(Collected data entries)
###

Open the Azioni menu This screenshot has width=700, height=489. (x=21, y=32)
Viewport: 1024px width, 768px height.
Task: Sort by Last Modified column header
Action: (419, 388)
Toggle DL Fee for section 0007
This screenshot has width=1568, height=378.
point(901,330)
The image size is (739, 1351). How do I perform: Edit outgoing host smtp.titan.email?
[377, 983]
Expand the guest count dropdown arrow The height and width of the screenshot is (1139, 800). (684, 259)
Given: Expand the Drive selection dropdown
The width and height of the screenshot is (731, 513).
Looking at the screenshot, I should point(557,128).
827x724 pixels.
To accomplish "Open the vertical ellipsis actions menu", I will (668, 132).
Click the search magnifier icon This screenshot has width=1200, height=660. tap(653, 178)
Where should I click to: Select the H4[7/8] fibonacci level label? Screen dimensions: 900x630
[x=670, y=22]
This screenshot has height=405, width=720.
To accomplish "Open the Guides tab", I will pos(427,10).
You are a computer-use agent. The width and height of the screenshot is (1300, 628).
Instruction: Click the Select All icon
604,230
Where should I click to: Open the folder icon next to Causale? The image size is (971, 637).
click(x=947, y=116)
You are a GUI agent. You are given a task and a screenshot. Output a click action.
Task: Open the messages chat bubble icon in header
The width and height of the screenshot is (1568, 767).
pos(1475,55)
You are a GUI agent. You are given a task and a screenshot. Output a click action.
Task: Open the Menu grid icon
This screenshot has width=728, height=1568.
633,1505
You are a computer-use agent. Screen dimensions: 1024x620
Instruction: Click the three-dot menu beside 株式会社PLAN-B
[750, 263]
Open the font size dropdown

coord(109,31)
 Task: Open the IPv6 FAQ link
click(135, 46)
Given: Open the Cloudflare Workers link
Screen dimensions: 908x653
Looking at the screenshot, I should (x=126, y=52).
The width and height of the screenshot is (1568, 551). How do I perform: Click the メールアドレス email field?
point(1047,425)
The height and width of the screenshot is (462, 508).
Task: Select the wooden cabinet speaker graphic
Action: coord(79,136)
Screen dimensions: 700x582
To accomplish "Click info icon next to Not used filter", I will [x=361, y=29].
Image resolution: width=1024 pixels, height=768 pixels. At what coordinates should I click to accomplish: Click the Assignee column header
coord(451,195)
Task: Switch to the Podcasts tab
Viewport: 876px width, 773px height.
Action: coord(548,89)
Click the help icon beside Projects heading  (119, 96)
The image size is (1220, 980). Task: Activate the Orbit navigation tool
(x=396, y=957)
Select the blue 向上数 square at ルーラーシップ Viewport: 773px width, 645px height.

###

● Aim of the exercise: Write out each line above with the word "computer".

● Result of this task:
You are a computer-use agent. The width and height of the screenshot is (1300, 628).
You are a computer-use agent. Screen dimensions: 1024x620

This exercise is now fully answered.